モデルの構造はFong and Grimmer（2016）を参考にしていますが、少し構造を変えています。

では、早速説明に入ります！

モデル定式化

まず、このモデルでどのようなことを達成したいかを説明します。前回の記事で挙げた履歴書の分析の例を思い出していただきたいです。データには「弁護士歴ありフラグ」や「コンサル歴ありフラグ」はありませんが、弁護士歴のある方の履歴書には、おそらく「訴状」「裁判所」「依頼人」といった単語の出現頻度が高く、コンサル歴のある方の履歴書には「プロジェクト」「分析」「戦略」といった単語の出現頻度が高いと考えられます。したがって、履歴書というテキストデータの内容の中には、目に見えないフラグ情報が隠されていると推測できます。

このモデルは、隠れたフラグが履歴書のテキスト生成と目的変数に同時に影響を与えていると仮定し、各フラグ（トピック）に関連性の高い単語とフラグの効果を同時に推定することを目的としています。

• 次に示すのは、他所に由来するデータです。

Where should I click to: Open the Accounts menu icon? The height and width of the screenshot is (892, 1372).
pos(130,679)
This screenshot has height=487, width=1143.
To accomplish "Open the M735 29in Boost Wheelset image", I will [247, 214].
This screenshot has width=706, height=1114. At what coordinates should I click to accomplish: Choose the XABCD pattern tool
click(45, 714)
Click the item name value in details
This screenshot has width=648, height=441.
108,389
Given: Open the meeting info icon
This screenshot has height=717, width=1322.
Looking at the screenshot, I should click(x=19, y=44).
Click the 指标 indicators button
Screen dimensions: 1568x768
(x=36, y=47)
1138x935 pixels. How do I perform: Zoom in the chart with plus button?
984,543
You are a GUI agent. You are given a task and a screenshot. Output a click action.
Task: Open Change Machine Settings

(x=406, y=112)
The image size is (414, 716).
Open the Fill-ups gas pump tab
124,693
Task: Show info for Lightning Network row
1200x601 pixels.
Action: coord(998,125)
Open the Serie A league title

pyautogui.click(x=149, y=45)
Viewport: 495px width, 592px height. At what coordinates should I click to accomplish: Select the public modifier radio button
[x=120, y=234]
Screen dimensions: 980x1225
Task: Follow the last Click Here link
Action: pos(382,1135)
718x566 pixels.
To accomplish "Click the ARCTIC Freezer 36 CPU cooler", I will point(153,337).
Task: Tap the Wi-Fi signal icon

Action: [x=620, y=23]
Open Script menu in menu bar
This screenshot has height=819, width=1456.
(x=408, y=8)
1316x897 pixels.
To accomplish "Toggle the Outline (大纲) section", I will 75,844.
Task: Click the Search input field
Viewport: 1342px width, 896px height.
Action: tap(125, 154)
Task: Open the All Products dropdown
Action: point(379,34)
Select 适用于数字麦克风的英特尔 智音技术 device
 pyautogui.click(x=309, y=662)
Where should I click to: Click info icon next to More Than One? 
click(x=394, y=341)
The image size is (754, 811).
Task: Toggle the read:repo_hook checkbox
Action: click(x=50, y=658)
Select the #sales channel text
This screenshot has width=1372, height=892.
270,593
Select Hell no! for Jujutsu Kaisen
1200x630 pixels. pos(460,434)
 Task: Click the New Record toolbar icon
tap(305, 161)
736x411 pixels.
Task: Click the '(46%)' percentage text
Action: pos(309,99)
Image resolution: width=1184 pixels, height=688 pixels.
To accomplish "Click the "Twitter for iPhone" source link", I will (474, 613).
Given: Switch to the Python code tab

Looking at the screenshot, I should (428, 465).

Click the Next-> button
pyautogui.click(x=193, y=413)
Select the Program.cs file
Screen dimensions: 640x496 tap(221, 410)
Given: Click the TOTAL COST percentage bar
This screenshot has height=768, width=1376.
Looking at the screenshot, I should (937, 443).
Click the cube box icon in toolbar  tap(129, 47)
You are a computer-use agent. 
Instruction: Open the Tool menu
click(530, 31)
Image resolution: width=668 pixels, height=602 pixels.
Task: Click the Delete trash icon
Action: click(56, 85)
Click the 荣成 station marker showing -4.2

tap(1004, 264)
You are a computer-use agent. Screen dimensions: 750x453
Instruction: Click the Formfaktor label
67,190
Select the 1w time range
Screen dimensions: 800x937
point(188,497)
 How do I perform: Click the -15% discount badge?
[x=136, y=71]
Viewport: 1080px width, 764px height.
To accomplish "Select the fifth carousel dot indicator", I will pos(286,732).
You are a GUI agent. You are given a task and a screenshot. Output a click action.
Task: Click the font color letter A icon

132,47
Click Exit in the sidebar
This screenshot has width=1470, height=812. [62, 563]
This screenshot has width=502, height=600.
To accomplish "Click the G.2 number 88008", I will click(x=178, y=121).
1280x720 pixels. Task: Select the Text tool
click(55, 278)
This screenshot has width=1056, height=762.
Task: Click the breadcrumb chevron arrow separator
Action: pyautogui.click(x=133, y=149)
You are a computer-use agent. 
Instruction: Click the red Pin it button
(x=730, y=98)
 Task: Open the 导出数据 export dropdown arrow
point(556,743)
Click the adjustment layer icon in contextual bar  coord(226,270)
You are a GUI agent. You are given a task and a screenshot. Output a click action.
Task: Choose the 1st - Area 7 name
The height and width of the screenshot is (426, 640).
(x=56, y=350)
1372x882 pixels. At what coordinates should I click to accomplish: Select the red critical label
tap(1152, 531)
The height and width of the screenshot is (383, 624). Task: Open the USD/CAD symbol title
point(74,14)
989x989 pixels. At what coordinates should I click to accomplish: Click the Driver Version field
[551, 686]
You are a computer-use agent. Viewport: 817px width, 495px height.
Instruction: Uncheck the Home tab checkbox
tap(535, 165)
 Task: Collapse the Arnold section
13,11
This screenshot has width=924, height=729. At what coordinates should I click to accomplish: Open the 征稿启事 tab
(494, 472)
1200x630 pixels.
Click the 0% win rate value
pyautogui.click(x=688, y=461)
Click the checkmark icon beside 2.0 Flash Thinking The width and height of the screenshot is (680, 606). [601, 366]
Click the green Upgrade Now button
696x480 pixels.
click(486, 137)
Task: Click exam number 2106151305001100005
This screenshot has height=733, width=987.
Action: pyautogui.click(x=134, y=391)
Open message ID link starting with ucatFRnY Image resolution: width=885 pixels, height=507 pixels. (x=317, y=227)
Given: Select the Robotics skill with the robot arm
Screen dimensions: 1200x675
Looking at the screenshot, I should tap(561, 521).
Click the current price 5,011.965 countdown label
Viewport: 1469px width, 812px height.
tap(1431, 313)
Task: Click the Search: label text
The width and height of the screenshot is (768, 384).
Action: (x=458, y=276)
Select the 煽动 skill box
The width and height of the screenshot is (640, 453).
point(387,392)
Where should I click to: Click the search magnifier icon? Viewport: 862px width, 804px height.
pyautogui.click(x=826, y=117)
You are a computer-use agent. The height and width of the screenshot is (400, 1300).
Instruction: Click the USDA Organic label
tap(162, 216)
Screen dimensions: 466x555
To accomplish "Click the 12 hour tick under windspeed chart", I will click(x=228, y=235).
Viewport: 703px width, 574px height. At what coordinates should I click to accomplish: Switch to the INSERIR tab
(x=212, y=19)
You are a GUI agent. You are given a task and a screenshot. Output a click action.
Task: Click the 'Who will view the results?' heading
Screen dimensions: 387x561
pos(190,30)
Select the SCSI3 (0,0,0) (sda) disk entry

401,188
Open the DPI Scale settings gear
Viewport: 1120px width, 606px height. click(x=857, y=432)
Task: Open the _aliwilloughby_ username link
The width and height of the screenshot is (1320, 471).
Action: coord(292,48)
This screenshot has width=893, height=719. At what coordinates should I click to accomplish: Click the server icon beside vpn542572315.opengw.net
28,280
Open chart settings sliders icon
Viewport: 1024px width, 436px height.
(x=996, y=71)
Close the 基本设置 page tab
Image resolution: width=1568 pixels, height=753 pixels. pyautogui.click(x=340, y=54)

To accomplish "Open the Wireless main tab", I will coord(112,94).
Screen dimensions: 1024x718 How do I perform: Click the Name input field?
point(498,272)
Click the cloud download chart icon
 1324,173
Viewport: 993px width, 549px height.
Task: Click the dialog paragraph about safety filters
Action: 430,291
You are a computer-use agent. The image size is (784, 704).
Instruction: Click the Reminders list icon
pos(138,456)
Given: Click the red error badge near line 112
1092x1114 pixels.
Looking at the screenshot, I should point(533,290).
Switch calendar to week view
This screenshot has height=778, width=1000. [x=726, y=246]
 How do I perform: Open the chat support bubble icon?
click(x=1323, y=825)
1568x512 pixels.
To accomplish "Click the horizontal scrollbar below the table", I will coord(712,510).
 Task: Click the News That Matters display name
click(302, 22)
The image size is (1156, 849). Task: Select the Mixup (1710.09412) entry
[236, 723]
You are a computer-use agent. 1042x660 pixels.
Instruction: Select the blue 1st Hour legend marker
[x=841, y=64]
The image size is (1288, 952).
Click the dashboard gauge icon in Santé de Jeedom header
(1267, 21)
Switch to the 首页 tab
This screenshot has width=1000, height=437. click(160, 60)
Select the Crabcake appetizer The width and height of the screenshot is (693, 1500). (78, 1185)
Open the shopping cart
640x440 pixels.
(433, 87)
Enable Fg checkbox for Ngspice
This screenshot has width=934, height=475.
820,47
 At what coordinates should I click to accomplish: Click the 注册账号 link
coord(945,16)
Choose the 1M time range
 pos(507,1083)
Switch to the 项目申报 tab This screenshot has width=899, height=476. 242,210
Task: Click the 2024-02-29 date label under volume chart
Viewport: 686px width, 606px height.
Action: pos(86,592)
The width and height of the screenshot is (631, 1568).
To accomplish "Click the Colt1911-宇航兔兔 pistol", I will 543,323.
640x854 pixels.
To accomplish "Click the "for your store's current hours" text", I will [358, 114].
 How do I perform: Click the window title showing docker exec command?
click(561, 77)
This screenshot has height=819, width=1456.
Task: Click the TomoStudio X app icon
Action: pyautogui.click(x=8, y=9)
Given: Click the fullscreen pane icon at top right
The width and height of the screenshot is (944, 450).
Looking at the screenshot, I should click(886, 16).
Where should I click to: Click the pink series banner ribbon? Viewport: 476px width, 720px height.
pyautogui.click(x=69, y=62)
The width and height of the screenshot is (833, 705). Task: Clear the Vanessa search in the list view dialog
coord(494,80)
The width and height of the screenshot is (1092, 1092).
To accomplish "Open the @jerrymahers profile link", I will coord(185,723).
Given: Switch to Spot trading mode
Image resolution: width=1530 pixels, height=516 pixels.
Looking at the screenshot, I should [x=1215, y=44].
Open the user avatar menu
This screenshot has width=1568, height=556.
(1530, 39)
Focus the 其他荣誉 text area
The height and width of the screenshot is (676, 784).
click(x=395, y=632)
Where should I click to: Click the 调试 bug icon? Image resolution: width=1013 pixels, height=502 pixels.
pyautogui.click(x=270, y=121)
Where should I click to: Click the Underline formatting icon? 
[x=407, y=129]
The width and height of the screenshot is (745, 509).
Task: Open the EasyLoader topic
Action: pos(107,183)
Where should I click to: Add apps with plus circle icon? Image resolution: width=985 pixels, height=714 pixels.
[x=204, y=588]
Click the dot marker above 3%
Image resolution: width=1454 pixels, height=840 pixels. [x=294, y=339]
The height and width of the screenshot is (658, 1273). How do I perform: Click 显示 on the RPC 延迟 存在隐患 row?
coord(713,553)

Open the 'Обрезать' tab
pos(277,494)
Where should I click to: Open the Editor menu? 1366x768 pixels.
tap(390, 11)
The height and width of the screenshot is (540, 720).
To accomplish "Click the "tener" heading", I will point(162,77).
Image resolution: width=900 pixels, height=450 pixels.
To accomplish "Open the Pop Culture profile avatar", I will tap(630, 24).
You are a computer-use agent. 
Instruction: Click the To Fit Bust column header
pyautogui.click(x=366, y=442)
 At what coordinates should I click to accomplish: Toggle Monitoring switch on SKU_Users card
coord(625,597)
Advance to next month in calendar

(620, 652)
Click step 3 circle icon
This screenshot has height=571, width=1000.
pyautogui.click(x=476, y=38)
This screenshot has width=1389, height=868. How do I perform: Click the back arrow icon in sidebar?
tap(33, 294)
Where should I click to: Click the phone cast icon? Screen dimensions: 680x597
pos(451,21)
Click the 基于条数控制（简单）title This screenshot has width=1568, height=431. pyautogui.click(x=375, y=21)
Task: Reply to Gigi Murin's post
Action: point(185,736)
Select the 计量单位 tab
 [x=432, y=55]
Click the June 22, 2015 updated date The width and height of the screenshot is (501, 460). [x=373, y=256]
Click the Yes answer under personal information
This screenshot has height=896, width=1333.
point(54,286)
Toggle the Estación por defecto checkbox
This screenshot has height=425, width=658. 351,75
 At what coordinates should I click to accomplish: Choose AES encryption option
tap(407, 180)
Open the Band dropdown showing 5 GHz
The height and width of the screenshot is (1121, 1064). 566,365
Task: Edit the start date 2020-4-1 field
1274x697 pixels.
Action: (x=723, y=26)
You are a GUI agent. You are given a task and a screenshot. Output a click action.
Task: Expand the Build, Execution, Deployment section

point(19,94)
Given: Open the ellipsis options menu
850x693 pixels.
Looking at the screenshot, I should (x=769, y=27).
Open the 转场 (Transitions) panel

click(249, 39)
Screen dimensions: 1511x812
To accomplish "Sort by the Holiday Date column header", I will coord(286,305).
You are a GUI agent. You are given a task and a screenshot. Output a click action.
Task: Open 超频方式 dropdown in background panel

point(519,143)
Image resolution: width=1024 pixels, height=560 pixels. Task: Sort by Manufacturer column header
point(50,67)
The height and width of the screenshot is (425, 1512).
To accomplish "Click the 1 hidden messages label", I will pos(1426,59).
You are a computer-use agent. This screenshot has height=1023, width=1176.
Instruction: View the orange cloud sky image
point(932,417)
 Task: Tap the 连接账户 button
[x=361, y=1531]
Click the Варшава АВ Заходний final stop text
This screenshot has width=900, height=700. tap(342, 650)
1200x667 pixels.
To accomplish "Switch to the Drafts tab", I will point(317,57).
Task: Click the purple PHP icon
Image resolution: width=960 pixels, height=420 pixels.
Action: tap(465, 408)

まず、前回の記事で説明したように、棒折り過程で各フラグの出現頻度$\pi$をサンプリングします：

$$
\eta_{k} \sim Beta(\alpha, 1)
$$

$$
\pi_{k} = \prod_{z = 1}^{k}\eta_{k}
$$

各観測値におけるフラグ$z_{j,k}$は、$\pi_k$の確率で1になるベルヌーイ分布からサンプリングされます：

$$
z_{j,k} \sim Bernoulli(\pi_{k})
$$

最後に、例えば観測値$j$のフラグをすべて集めてベクトル$Z_j$にすると、

$$
単語出現回数_{j} \sim Poisson(exp(base + Z_j '* topic \text{_} intencity))
$$

ただし、$単語出現回数_{j}$は観測値の単語文書行列の行で、$base$はトピックに影響されない単語の出現傾向で、要するに切片のようなものです。最後の$topic\text{_}intensity$は各トピックの単語出現傾向を示します。「弁護士歴ありフラグ」が立っている人の「訴状」「裁判所」「依頼人」といった単語の出現傾向が高くなり、さらに「コンサル歴ありフラグ」も同時に立っていると、「プロジェクト」「分析」「戦略」の出現傾向も高くなります。

最後に、結果変数も0か1しか取らない変数だと

$$
y_{j} \sim Bernoulli(logit(Z_{j} '* \beta))
$$

でモデリングできます。結果変数があるため、教師ありと呼ばれています。

テキストの効果分析で、こんな面倒なことをしなくても、単語文書行列を独立変数にし、結果変数を説明する回帰モデルを組めば良いという考え方もあるかもしれません。しかし、そのようなモデルを構築する際に何が得られるかを想像してみてください。おそらく多くの単語の係数が得られますが、その係数表は本当にビジネスやアカデミアの課題解決に寄与するのでしょうか？

係数の羅列だけでは、どのような特性を持つ文書が結果変数（例えば転職の成功など）に寄与しているのかを判断・解釈するのは難しいです。「依頼人」や「プロジェクト」などの単語が転職に成功した人の履歴書に現れやすいという結果が得られたと仮定しましょう。しかし、残念ながら、これだけでは意思決定者にとって「で？」という疑問しか生まれないと思います。

テキストデータのような高次元データは、何らかの次元圧縮を行わない限り、意思決定に活用しづらいです。そこで、単語の「共起関係」と該当するトピック、さらにはそのトピックの効果も推定できるインド料理過程モデルは、非常に便利なモデルとなります。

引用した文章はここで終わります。